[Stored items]

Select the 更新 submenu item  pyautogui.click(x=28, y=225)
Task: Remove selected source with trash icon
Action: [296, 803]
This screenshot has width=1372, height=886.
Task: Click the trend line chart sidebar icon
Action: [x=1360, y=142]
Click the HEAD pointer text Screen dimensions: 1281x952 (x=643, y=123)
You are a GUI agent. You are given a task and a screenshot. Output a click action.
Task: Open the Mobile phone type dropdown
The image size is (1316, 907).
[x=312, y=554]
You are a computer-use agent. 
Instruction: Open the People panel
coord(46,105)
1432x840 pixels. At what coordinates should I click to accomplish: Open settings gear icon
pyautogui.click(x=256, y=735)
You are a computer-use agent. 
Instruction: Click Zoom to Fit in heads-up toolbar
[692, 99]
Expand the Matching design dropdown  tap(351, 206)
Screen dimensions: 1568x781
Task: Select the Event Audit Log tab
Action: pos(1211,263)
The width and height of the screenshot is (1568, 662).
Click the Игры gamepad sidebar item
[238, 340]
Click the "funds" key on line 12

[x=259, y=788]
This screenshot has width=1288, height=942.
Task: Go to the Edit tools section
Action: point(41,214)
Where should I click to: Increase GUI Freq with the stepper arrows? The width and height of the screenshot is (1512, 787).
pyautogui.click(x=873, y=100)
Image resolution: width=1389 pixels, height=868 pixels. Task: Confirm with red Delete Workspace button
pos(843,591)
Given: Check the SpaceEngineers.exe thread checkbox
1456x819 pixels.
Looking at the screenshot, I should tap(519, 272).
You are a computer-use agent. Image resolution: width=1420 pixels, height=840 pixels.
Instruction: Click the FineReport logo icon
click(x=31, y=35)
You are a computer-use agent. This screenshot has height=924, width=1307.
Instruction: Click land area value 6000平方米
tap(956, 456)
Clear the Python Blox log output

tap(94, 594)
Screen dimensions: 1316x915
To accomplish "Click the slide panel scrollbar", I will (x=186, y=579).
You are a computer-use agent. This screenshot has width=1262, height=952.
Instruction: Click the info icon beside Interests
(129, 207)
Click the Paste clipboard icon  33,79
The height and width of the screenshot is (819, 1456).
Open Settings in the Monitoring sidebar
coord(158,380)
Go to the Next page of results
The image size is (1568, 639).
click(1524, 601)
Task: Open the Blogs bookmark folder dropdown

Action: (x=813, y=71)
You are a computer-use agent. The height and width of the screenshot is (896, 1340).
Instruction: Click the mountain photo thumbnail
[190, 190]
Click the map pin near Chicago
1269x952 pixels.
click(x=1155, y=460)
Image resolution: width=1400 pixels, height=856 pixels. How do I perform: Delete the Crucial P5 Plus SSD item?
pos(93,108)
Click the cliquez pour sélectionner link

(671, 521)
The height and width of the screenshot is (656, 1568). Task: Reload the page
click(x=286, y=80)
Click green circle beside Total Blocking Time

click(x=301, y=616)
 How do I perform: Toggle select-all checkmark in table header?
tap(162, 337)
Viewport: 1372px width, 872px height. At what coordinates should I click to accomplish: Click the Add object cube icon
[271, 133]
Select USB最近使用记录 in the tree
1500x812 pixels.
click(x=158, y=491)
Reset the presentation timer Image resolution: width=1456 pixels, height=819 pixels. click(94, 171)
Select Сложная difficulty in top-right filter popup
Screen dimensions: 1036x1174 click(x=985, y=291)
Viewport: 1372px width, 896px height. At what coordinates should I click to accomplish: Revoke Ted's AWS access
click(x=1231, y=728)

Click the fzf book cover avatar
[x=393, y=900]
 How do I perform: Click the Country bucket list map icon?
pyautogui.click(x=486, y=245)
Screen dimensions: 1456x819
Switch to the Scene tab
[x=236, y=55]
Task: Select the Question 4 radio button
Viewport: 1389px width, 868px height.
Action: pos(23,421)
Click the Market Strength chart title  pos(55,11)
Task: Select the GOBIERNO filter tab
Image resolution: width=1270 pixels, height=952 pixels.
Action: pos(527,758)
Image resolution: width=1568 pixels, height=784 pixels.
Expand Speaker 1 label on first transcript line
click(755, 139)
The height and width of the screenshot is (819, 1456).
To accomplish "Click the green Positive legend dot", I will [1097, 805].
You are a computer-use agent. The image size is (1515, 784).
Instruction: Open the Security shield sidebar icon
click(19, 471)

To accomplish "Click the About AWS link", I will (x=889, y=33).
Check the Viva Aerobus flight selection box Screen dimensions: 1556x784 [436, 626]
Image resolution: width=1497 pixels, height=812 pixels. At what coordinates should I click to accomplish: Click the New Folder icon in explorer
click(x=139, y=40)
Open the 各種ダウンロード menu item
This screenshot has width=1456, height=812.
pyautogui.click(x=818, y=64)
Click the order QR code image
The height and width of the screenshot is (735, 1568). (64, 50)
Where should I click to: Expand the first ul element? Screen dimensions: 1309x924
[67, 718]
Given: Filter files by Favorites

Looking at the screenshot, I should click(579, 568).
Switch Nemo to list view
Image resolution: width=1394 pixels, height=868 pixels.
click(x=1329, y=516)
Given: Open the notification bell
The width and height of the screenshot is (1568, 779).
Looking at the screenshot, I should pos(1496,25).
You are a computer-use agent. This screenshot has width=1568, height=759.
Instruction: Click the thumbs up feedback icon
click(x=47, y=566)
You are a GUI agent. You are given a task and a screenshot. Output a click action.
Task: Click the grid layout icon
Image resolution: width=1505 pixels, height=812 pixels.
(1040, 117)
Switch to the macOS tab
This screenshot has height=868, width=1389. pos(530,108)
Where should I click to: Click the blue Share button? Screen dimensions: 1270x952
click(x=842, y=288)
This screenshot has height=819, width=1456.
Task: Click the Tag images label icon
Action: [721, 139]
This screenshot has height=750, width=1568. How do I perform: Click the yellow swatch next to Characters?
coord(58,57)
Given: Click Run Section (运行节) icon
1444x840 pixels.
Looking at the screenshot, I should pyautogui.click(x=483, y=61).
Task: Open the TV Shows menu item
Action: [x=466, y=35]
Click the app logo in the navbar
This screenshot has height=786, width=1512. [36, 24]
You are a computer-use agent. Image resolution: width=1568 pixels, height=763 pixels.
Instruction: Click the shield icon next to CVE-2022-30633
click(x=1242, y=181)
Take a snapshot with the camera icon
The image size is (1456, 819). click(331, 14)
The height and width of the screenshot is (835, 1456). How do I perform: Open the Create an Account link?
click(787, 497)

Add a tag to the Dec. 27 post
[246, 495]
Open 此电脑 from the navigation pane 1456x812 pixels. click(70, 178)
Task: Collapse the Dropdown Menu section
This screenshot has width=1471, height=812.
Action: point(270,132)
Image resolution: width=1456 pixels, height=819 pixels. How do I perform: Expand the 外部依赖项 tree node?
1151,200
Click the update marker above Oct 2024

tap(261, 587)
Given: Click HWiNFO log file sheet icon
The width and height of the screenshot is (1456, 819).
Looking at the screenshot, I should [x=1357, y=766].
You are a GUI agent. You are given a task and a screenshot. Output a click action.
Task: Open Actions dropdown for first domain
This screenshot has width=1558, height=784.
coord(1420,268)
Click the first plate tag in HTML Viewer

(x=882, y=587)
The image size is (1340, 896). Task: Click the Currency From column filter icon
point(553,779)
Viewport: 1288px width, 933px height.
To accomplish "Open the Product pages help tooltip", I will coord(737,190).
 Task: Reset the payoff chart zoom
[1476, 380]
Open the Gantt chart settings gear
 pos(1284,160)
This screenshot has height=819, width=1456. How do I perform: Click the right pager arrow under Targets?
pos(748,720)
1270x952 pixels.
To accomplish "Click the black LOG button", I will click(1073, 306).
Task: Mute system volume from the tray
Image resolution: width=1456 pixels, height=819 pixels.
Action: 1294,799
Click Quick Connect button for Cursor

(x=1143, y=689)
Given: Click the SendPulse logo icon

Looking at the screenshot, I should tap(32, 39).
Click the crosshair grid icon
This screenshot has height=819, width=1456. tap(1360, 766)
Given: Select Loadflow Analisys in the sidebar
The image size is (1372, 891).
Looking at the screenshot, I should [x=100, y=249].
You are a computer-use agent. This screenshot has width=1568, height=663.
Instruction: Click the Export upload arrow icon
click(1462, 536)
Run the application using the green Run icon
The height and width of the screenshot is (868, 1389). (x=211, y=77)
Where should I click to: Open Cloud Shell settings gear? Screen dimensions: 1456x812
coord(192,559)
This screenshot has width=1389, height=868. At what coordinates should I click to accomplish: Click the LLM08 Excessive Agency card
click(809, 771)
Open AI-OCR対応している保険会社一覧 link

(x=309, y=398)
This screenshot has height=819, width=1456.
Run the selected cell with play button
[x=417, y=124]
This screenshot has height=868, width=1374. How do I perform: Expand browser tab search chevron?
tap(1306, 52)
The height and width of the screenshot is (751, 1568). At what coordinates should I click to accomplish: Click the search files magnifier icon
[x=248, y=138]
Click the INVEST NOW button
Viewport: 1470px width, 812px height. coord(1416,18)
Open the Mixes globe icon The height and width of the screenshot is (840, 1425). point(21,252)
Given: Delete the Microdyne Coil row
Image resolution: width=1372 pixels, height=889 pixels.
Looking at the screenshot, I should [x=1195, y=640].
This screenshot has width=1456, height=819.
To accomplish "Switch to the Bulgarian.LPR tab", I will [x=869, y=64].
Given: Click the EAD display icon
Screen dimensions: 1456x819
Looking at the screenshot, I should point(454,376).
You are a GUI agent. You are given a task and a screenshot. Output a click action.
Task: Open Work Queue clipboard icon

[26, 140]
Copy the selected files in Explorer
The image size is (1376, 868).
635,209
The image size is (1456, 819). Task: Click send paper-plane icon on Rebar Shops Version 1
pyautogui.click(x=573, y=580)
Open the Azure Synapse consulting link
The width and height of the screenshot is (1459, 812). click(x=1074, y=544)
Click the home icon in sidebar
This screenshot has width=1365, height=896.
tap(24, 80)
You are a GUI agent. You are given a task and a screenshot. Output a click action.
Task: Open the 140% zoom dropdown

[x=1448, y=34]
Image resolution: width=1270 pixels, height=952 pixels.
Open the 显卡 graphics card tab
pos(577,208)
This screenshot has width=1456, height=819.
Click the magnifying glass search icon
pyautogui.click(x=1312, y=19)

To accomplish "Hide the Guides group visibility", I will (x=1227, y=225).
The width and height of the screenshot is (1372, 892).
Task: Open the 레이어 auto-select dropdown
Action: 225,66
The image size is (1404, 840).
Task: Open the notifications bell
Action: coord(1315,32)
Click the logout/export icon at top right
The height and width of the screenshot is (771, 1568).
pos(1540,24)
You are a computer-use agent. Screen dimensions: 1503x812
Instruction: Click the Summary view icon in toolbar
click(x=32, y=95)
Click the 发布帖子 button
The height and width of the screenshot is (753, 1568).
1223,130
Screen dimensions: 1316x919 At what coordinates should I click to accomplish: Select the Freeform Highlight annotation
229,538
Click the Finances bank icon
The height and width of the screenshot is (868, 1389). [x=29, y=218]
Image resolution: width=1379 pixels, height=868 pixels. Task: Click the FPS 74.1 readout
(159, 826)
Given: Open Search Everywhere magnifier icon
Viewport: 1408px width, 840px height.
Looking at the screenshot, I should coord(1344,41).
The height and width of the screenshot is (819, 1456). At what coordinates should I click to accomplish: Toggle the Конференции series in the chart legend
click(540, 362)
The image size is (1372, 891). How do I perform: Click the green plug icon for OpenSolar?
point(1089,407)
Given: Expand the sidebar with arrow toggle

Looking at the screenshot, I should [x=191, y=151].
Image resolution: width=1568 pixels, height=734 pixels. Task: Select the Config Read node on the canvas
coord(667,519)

**Task to complete:** Using the records above, filter out every line that lacks the string "computer" and copy the rest.

**Problem solution:**
You are a computer-use agent. 
You are a computer-use agent. 
You are a computer-use agent. Image resolution: width=1420 pixels, height=840 pixels.
You are a computer-use agent. This screenshot has height=924, width=1307.
You are a computer-use agent. This screenshot has width=1262, height=952.
You are a computer-use agent. The height and width of the screenshot is (896, 1340).
You are a computer-use agent. The image size is (1515, 784).
You are a computer-use agent. This screenshot has width=1568, height=759.
You are a computer-use agent. Image resolution: width=1568 pixels, height=763 pixels.
You are a computer-use agent. This screenshot has width=1568, height=663.
You are a computer-use agent. Screen dimensions: 1503x812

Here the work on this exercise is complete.